A better way is to involve us early, allow us to collaborate, offer solutions, and do a test run before getting sign off on the components. I advise my clients to have several cases of glass at their disposal. This allows them to check the label against the variations that naturally occur in the glass, particularly on the heel and the shoulder. In other words, allow time in the project schedule to do more research, allow for trial and error, and test runs with prototype labels to assess the paper, adhesive, and size.
Quick Turnarounds Waste Time, Money, and Lead to Frustration
Bringing the final product together should not be a last-minute effort. Quick turn arounds don’t help anyone. Fast turnarounds only lead to frustration and add time and money to the cost of goods. None of us want to see this happen given tight margins and the goal of increasing profit. I had one client who came to us at the last minute and ended up having to tweak the label 5 times. It was all a matter of millimeters, but they resisted shaving off a millimeter or two. In the end, they spent 3 times more time than they had “planned” for, spent more money than was in their budget, and were late launching their new vintage. Not good for anyone involved.
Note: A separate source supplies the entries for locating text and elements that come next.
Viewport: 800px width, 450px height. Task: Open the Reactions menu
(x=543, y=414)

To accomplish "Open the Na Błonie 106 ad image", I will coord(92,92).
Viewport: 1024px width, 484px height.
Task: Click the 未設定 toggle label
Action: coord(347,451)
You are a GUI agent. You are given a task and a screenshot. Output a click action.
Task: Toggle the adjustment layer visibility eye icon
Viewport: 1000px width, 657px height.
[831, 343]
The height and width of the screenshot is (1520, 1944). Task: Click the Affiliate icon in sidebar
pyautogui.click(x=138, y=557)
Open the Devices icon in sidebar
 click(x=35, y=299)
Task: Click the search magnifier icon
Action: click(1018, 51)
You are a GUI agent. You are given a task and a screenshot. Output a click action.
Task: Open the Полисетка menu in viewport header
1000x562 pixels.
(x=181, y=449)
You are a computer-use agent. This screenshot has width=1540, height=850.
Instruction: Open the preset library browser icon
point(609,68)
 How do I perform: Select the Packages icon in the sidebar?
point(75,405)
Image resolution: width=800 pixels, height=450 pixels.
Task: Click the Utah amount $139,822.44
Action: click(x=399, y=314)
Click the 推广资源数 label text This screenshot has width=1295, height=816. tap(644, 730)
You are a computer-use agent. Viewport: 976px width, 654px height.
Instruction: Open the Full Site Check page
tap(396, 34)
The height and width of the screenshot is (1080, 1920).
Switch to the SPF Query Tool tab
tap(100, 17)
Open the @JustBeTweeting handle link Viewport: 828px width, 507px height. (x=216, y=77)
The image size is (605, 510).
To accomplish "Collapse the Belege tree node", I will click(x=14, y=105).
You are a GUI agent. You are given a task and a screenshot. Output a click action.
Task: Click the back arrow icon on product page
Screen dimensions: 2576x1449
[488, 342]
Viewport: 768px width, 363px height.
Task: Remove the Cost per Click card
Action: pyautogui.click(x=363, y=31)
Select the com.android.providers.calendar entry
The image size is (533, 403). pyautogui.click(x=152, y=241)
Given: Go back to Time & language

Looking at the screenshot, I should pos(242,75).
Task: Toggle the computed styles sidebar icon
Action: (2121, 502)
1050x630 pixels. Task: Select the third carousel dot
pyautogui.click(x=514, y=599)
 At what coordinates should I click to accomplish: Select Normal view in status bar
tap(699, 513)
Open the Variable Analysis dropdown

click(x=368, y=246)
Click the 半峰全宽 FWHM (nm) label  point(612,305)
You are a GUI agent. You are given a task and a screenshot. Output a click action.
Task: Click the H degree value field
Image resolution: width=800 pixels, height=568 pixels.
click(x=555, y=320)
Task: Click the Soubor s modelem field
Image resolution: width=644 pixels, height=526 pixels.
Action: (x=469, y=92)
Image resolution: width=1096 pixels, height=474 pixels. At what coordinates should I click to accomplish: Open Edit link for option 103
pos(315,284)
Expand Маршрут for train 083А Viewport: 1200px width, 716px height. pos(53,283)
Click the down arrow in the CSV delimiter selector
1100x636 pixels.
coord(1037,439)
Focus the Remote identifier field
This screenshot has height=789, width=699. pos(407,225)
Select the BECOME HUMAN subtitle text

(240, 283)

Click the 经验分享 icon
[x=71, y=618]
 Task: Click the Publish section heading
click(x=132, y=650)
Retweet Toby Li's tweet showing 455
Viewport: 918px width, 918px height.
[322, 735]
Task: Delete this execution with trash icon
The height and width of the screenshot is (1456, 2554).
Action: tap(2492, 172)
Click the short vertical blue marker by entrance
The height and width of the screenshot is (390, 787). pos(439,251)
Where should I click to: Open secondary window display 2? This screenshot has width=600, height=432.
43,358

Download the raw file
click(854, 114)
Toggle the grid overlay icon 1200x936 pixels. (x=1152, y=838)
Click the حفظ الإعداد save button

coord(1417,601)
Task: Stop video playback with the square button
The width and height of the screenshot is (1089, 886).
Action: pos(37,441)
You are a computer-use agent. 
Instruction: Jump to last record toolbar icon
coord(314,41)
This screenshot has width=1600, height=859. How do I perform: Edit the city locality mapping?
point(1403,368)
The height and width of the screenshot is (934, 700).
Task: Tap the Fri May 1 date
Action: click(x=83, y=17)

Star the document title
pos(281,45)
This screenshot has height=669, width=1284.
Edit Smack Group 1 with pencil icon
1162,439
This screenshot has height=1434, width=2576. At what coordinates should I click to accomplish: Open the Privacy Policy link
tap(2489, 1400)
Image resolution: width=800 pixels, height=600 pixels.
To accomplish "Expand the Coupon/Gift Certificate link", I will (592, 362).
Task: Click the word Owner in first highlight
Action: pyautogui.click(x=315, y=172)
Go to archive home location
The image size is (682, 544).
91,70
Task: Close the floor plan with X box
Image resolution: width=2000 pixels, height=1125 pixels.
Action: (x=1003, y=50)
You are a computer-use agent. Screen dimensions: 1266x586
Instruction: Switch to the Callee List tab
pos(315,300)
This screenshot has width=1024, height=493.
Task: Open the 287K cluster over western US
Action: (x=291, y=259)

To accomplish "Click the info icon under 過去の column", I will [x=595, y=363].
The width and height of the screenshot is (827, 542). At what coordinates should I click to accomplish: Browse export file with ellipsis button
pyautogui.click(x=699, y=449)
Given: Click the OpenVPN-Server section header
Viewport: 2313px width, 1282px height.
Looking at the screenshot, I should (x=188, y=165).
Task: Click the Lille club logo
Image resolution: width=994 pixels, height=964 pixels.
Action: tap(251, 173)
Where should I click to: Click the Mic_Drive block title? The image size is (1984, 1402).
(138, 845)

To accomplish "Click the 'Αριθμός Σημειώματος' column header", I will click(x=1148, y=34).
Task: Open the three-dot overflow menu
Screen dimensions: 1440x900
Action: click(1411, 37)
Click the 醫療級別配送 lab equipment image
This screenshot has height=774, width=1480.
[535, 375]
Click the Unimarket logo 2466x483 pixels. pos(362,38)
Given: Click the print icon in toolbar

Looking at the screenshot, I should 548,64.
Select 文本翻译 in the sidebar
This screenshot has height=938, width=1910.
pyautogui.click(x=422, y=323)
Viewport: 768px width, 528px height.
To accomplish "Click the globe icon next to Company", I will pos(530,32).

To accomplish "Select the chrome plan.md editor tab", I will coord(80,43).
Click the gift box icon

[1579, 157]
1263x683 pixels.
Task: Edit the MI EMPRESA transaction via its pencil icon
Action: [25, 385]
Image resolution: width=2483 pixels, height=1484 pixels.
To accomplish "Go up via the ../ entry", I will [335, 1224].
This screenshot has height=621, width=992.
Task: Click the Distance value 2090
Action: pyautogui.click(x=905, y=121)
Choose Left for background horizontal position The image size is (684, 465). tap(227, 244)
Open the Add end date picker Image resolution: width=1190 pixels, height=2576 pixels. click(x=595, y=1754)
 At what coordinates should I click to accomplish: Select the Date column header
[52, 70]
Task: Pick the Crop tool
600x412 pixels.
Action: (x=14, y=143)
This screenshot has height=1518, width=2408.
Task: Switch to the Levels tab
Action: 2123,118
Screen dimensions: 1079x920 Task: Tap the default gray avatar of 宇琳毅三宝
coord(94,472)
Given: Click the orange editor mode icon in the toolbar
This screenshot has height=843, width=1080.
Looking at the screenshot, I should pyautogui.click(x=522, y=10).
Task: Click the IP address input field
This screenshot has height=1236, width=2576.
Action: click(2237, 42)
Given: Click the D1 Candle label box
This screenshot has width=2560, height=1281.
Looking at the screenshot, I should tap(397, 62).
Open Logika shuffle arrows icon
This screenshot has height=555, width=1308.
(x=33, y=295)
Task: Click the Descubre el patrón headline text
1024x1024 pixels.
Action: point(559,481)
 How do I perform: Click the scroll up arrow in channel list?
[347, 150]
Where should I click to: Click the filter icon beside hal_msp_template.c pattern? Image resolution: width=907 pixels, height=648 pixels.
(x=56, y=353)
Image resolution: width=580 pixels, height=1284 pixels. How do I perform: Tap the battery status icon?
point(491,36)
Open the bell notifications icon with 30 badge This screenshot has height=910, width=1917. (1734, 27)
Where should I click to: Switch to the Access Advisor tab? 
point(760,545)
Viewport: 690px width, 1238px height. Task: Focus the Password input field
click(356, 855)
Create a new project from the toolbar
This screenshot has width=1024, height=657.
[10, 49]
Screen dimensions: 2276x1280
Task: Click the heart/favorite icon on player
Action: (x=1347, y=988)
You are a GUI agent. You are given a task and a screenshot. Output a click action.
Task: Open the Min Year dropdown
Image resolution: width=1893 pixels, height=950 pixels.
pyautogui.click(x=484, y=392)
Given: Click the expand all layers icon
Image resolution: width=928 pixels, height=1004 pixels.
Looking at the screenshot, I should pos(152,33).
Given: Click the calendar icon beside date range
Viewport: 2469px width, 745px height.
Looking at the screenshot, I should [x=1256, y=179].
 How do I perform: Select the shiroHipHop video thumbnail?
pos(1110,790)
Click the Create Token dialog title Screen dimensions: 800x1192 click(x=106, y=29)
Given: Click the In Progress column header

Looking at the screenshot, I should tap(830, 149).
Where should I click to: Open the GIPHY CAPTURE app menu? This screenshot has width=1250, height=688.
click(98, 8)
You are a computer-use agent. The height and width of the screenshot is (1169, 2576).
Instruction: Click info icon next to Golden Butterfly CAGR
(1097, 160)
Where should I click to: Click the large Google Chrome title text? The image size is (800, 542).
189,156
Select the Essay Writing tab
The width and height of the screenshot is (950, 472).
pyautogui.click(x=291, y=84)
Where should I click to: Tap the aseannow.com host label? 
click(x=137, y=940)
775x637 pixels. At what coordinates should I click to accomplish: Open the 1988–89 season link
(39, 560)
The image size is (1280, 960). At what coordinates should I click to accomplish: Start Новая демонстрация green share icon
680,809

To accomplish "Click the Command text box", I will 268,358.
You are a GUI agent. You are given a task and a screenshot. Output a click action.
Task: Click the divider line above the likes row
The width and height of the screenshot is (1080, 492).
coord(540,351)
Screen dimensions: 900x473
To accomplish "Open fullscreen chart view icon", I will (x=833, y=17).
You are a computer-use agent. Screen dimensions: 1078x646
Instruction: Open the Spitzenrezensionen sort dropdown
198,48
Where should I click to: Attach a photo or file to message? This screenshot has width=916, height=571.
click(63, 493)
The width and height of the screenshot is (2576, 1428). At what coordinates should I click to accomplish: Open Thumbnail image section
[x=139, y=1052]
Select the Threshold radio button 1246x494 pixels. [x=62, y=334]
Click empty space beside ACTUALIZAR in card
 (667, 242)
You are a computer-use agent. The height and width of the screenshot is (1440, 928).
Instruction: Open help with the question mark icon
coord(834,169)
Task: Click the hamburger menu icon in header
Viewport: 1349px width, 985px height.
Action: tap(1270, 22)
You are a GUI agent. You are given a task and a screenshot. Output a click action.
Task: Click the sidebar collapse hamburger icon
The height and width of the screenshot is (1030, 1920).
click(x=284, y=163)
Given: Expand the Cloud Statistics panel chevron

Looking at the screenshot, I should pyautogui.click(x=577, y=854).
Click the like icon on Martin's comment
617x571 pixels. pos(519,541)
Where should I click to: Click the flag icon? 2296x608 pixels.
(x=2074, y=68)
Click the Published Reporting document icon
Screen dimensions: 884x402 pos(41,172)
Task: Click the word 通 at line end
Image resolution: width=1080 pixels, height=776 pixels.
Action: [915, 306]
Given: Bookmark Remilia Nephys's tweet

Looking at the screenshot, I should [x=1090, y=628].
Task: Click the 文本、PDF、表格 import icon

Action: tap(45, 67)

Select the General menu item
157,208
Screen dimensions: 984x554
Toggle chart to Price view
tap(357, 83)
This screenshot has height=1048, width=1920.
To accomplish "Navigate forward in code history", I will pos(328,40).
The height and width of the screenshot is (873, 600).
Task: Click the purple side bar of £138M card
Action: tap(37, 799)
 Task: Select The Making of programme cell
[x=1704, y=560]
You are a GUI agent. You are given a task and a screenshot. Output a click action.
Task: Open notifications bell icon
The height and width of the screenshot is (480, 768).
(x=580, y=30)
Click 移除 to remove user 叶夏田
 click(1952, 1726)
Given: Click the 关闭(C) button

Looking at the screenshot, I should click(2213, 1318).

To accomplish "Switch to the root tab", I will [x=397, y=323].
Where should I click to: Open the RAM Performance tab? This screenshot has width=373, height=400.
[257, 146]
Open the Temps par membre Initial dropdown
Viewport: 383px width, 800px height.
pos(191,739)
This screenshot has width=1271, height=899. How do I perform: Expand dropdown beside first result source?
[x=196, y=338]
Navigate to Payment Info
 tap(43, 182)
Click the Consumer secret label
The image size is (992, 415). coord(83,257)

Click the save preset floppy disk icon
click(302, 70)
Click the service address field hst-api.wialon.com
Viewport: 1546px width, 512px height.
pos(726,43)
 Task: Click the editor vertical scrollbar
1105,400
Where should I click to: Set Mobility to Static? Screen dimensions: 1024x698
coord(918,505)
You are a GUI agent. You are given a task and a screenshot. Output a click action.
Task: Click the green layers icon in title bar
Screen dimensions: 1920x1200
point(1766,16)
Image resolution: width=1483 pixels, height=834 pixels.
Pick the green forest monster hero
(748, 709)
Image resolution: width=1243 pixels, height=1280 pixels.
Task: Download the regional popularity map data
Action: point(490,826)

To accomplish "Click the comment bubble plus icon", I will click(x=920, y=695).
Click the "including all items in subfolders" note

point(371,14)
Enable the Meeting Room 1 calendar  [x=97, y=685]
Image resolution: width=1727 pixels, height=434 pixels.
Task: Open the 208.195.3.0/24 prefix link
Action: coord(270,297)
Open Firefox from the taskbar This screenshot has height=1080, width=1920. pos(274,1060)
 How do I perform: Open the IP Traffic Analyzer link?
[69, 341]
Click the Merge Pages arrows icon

Be Aware of the COVID Effect
Having time on your side is even more important, this year, because of the COVID-19 effect. Some glass molds are being produced in smaller quantities, or not at all. And, for those wineries bottling smaller quantities there can be delays in receiving the glass. More than usual, volume will dominate and wineries with larger quantities will receive their orders first.
So please, save yourself the headache and anxiety. Plan ahead, collaborate early, and reap the rewards of coming in on budget and launching your product on time. Win, win for all.